• _WHAT YOU ARE ASKED TO DO_
In the data, extract each line that holds the string "computer".

★ ★ ★ ★ ★ ★ ★

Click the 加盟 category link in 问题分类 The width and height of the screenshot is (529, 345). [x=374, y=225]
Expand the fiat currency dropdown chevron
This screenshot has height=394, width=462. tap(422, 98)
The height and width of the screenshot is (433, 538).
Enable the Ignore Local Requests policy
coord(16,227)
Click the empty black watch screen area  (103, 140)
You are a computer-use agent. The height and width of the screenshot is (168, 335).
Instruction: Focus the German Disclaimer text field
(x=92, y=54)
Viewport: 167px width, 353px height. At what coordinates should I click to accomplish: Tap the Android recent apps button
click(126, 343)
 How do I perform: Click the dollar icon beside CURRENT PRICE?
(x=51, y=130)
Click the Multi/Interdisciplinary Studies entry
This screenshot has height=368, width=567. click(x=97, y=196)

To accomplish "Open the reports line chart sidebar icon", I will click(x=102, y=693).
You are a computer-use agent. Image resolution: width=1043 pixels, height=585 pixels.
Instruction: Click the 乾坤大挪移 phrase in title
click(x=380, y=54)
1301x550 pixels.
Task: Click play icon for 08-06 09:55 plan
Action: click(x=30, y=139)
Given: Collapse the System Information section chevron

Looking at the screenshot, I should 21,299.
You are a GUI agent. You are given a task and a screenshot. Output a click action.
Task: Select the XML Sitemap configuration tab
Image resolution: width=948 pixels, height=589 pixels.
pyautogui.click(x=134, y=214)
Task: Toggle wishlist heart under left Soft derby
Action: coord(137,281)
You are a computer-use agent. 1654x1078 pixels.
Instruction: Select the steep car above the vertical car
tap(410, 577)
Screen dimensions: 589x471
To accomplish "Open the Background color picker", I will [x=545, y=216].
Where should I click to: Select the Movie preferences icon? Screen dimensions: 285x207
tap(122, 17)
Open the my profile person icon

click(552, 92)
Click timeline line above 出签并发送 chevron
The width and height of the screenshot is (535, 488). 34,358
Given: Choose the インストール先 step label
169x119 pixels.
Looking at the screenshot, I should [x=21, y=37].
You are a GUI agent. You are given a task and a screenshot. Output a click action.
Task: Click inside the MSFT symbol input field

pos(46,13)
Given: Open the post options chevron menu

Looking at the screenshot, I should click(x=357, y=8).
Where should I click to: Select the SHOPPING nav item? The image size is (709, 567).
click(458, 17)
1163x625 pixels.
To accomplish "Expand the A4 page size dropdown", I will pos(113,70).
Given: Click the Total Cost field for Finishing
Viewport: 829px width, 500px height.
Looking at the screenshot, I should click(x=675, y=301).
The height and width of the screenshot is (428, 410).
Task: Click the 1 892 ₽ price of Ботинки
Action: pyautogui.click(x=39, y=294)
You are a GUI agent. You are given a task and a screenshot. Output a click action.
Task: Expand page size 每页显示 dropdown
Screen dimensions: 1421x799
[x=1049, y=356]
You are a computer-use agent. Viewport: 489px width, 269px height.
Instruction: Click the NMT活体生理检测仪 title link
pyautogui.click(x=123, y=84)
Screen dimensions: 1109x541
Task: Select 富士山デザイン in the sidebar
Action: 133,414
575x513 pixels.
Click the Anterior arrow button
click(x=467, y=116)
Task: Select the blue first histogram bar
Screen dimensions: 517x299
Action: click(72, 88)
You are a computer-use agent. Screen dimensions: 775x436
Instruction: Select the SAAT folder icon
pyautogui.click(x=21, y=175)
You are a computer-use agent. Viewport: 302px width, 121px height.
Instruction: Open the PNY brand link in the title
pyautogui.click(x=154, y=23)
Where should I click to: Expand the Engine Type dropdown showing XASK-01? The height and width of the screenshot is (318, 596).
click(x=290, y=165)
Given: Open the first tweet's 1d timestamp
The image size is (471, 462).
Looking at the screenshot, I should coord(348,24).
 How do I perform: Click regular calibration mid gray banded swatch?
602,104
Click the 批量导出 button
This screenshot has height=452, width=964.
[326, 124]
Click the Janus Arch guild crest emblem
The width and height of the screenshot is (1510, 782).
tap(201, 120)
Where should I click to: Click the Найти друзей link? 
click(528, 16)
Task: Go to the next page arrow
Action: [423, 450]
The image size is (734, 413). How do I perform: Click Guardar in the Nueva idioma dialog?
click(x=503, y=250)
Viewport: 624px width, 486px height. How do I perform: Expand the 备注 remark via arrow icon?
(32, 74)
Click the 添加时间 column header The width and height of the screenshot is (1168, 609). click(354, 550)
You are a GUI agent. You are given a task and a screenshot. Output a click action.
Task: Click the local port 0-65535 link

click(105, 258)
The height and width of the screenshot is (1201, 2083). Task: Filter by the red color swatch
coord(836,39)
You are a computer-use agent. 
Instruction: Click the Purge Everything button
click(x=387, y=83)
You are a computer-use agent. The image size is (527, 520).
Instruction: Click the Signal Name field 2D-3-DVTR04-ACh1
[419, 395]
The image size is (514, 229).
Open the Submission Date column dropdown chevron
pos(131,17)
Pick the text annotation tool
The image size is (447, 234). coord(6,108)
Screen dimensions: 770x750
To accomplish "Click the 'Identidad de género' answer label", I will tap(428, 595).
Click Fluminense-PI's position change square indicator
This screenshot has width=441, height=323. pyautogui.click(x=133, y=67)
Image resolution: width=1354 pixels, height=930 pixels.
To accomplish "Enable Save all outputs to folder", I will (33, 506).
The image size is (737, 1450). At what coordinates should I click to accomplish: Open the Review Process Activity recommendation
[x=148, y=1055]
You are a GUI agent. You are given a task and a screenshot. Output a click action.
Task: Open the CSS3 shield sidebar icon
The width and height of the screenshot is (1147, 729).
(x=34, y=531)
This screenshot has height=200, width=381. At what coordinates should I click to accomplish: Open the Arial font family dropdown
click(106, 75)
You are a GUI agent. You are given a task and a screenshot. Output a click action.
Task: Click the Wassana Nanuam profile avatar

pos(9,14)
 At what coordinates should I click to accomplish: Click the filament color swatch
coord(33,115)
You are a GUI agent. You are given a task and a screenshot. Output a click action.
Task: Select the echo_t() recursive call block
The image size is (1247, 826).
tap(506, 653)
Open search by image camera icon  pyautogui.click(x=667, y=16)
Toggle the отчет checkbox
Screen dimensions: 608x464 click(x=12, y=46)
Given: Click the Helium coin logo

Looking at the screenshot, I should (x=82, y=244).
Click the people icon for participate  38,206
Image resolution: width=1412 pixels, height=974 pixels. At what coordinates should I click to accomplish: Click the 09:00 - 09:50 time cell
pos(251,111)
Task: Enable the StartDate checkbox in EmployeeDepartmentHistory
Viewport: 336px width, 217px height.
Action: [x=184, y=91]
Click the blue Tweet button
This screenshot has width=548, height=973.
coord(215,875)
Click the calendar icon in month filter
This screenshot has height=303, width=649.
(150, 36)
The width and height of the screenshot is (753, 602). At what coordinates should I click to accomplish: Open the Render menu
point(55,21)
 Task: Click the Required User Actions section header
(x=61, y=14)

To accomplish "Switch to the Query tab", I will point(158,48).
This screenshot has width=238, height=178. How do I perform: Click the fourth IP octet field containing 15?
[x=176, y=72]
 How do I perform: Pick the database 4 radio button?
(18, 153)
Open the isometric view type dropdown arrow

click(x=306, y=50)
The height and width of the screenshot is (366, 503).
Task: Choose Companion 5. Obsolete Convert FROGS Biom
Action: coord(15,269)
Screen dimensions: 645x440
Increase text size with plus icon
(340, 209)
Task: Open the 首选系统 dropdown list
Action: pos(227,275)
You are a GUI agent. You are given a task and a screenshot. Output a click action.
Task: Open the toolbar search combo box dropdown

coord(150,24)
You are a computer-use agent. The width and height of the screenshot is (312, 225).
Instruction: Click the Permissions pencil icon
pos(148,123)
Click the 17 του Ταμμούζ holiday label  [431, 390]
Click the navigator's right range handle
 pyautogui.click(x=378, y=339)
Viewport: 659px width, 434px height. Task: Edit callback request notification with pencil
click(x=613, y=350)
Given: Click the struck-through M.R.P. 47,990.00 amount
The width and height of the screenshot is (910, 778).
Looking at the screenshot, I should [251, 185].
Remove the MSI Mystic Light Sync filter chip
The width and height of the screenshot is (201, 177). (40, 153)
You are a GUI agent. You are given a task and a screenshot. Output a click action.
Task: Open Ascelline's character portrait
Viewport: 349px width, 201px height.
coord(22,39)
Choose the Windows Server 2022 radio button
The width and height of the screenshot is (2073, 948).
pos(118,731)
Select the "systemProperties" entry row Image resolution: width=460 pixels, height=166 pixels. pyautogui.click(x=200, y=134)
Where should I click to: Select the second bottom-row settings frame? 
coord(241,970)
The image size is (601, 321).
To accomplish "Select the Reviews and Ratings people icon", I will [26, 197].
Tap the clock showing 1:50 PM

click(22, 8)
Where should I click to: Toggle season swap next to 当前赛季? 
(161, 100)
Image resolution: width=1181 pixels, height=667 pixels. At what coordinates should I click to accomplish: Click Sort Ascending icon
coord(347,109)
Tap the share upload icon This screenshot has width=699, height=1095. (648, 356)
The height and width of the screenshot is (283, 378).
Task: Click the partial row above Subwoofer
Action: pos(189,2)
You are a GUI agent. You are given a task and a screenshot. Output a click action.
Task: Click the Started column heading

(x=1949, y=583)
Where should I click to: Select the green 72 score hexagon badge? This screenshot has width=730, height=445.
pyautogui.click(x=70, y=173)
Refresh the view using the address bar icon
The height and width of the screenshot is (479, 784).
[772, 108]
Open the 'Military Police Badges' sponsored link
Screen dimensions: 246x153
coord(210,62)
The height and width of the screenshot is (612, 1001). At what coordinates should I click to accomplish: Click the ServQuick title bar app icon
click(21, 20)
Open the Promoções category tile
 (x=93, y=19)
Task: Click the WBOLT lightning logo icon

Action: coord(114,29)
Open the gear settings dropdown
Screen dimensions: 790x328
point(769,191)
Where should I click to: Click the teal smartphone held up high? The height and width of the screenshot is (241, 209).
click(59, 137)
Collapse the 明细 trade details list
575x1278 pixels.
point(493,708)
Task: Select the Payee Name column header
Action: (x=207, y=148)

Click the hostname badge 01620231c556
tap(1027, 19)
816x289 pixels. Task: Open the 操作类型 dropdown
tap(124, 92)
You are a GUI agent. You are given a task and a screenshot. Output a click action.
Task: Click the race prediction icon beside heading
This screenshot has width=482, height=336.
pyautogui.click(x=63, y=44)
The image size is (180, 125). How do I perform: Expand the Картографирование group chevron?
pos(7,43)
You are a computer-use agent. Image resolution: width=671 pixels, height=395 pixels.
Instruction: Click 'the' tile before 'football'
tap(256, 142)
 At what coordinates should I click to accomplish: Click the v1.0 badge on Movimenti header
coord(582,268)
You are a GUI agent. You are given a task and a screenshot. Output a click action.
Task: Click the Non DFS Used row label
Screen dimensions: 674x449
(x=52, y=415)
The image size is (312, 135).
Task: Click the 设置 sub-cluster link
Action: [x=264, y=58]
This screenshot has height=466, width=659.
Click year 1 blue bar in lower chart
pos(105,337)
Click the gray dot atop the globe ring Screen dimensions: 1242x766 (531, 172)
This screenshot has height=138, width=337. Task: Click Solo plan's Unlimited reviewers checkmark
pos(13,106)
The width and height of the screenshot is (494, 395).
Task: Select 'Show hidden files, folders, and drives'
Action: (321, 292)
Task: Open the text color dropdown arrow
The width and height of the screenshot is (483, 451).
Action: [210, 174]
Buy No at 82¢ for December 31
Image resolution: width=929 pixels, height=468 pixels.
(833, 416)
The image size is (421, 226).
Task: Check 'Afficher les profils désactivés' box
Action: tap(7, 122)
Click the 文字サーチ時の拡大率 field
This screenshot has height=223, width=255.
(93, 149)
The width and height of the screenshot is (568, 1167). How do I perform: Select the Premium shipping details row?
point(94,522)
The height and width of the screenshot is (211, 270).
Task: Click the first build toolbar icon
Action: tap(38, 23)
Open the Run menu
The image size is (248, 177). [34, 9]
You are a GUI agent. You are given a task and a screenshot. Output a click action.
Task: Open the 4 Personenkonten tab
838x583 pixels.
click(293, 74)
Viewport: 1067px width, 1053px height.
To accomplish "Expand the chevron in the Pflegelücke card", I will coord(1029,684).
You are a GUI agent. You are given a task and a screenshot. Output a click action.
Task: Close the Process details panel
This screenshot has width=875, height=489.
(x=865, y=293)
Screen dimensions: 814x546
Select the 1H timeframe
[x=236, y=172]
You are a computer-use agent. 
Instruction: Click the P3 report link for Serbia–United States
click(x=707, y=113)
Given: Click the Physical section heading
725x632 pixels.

★ ★ ★ ★ ★ ★ ★

• _RESULT_
You are a computer-use agent. The height and width of the screenshot is (168, 335).
You are a computer-use agent. Image resolution: width=1043 pixels, height=585 pixels.
You are a computer-use agent. 1654x1078 pixels.
You are a computer-use agent. Viewport: 489px width, 269px height.
You are a computer-use agent. Screen dimensions: 775x436
You are a computer-use agent. Viewport: 302px width, 121px height.
You are a computer-use agent. 
You are a computer-use agent. The image size is (527, 520).
You are a computer-use agent. The width and height of the screenshot is (312, 225).
You are a computer-use agent. Image resolution: width=671 pixels, height=395 pixels.
You are a computer-use agent. 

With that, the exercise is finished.